Myanmar to dominate Asean summit as violence escalates
LABUAN BAJO — Junta-ruled Myanmar is set to dominate a meeting of Southeast Asian nations in Indonesia starting Tuesday, after an airstrike on a village last month reportedly killed at least 170 people.
Myanmar has been ravaged by deadly violence since a military coup deposed Aung San Suu Kyi’s government more than two years ago and unleashed a bloody crackdown on dissent.
The Association of Southeast Asian Nations (Asean) — long-decried by critics as a toothless talking shop — has led diplomatic attempts to resolve the crisis.
But those efforts have been fruitless, as the junta ignores international criticism and refuses to engage with its opponents, which include ousted lawmakers, anti-coup “People’s Defence Forces” and armed ethnic minority groups.
An air strike on a village in a rebel stronghold last month that reportedly killed about 170 people sparked global condemnation and worsened the junta’s isolation.

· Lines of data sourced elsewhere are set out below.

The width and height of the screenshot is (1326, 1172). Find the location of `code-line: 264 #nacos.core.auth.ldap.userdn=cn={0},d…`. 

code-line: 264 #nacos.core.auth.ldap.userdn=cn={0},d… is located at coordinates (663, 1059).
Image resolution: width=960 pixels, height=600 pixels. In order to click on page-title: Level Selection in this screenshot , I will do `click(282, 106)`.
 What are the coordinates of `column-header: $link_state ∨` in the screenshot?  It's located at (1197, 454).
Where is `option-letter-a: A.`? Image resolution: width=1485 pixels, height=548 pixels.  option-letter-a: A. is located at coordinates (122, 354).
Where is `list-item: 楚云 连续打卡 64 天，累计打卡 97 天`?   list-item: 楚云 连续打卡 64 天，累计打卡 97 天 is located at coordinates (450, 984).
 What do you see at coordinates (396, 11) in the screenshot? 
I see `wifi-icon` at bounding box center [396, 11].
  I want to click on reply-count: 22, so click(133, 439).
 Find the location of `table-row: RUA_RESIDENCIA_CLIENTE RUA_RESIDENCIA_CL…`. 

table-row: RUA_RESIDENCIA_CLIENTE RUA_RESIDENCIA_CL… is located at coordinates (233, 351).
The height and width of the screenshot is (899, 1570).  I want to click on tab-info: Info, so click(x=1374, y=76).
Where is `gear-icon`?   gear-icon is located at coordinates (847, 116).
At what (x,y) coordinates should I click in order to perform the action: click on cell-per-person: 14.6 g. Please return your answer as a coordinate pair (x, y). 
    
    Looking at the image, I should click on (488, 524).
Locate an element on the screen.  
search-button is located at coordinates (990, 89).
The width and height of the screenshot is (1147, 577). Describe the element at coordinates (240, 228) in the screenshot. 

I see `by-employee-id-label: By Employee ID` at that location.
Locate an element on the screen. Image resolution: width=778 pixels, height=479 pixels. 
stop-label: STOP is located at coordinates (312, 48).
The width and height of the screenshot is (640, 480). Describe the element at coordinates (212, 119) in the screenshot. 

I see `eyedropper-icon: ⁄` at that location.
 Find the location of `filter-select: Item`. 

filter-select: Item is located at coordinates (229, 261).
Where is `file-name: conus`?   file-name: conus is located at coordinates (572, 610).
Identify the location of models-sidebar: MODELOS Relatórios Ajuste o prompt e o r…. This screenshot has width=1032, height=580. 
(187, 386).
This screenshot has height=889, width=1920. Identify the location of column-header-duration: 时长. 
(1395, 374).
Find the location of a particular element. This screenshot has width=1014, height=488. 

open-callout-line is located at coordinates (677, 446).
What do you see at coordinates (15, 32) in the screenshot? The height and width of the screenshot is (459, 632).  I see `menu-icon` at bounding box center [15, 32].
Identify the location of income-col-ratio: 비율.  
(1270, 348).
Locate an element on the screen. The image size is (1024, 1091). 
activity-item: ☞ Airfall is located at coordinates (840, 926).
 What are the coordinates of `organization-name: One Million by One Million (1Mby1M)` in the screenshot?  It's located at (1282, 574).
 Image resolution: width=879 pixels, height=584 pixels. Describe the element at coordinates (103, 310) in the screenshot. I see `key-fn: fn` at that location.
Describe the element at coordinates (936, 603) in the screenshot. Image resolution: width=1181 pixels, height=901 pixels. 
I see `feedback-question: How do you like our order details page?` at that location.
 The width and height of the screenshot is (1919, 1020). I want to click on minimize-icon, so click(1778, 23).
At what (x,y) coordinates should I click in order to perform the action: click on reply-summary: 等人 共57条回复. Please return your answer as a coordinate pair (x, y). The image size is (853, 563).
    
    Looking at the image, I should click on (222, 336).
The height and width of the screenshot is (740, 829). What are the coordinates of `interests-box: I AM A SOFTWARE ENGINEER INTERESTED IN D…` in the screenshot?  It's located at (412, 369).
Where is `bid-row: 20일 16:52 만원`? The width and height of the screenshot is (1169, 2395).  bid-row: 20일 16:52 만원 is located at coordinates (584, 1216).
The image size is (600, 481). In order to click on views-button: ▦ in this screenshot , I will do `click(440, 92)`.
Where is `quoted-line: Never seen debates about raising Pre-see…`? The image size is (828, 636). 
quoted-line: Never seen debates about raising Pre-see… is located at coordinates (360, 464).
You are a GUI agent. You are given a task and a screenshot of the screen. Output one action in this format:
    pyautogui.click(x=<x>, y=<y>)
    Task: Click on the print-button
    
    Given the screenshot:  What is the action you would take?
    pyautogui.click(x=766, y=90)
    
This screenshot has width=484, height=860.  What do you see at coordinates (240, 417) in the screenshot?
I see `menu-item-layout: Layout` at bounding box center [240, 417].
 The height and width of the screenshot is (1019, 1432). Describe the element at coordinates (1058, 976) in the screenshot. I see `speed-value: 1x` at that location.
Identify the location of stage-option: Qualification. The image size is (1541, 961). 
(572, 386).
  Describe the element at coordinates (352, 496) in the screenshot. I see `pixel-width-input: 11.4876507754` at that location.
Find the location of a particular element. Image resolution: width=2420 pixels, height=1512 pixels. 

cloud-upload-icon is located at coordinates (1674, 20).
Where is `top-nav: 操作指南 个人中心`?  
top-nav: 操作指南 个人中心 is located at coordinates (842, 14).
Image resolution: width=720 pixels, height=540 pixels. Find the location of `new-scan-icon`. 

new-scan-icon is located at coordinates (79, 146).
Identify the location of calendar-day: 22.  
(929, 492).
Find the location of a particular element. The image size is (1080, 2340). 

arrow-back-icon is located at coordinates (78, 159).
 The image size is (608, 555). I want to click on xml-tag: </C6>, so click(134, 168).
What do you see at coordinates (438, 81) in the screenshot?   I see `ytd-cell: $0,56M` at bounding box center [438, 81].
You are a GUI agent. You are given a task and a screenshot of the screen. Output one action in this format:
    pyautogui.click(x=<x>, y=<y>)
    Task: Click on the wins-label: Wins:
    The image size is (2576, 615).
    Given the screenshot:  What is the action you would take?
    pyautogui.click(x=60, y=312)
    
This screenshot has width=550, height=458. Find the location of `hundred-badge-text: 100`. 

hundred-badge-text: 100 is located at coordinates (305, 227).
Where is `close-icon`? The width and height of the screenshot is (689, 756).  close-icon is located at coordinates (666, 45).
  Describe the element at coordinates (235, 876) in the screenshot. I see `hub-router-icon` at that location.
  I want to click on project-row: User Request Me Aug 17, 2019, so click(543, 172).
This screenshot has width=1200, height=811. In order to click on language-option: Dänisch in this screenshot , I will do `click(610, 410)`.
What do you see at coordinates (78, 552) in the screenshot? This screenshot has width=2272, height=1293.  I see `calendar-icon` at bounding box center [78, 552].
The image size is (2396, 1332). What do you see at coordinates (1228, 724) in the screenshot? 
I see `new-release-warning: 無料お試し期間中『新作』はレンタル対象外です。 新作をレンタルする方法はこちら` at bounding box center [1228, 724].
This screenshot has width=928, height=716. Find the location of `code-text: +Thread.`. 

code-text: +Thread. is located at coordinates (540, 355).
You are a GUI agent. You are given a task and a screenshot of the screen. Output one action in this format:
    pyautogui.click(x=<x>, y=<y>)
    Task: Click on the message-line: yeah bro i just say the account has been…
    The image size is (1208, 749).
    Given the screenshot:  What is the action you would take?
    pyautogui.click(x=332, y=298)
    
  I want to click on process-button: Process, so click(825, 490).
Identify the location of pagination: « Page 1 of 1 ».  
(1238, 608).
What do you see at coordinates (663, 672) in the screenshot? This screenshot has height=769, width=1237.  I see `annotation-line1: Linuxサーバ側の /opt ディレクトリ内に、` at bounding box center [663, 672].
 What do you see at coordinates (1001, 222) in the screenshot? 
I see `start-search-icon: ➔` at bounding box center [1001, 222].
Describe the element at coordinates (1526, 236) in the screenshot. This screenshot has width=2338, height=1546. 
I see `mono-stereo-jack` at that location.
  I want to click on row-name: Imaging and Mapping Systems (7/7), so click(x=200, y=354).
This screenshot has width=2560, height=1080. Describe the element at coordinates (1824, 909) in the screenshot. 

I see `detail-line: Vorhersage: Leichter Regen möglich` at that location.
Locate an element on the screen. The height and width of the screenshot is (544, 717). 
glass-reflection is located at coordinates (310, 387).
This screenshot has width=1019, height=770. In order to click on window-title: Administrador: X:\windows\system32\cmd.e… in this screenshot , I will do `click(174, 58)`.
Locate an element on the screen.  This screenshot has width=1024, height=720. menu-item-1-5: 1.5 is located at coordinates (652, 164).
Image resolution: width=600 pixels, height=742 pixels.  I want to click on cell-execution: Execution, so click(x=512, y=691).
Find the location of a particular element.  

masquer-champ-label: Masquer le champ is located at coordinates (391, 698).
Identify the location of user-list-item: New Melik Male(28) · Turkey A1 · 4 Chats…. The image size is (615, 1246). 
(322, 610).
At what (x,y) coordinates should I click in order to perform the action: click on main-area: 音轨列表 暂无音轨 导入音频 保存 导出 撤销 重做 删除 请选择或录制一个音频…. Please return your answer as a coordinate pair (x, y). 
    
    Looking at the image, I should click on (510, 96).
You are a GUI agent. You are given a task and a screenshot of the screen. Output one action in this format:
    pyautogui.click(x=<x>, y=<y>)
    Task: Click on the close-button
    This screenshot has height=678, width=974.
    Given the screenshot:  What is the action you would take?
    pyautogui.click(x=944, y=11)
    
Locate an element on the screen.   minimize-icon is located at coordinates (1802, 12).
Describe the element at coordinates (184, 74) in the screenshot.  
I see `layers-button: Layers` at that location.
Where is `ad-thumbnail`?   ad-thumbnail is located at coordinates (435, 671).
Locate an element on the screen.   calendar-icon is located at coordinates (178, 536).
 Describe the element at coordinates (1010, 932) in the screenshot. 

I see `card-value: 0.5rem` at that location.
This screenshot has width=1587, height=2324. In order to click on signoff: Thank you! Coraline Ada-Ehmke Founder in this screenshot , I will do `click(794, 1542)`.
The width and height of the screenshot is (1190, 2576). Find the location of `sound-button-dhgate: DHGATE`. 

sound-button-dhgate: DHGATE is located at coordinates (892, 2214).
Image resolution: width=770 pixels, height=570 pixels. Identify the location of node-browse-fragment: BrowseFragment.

It also fueled calls for Asean to take tougher action to end the violence.
That pressure increased Sunday after a convoy of vehicles carrying diplomats and officials coordinating Asean humanitarian relief in Myanmar came under fire.
Few details have been released about the shooting in eastern Myanmar’s Shan State, but a foreign diplomat in Yangon said diplomats from the embassies of Indonesia and Singapore were in the group.
Singapore confirmed two staff members from its embassy in Yangon were in the convoy but unharmed.
“Singapore condemns this attack,” its foreign ministry said late Monday.
Indonesia, the Asean chair this year, has not yet said if its diplomats were in the vehicles.
The shooting happened days before the May 9-11 Asean summit on the Indonesian island of Flores, where foreign ministers and leaders will continue efforts to kick-start a five-point plan agreed with Myanmar two years ago after mediation attempts to end the violence failed.
“The incident certainly raises the urgency of Myanmar as a key discussion point at this summit,” a Southeast Asian diplomat told AFP.
The US State Department said it was “deeply concerned” about the shooting and urged the junta to “meaningfully implement the Five-Point Consensus”.
Myanmar remains an Asean member but has been barred from top-level summits over the junta’s failure to implement the peace plan.
Indonesian Foreign Minister Retno Marsudi said Friday that her country was using “quiet diplomacy” to speak with all sides of the Myanmar conflict and spur renewed peace efforts.
Asean has long been criticized for its inaction, but its initiatives are limited by its charter principles of consensus and non-interference.
Former Indonesian foreign minister Marty Natalegawa said the bloc was “being tested whether it is relevant and able to address this issue”.
But US-based analyst Zachary Abuza said the group was unlikely to offer more than “another milquetoast statement of condemnation” despite Sunday’s attack.
“Had a diplomat been killed, there would have been more pressure on the organization to do something, but frankly they’ve been so feckless in the past two years that it’s hard to see them actually acting in a meaningful way,” Abuza told AFP.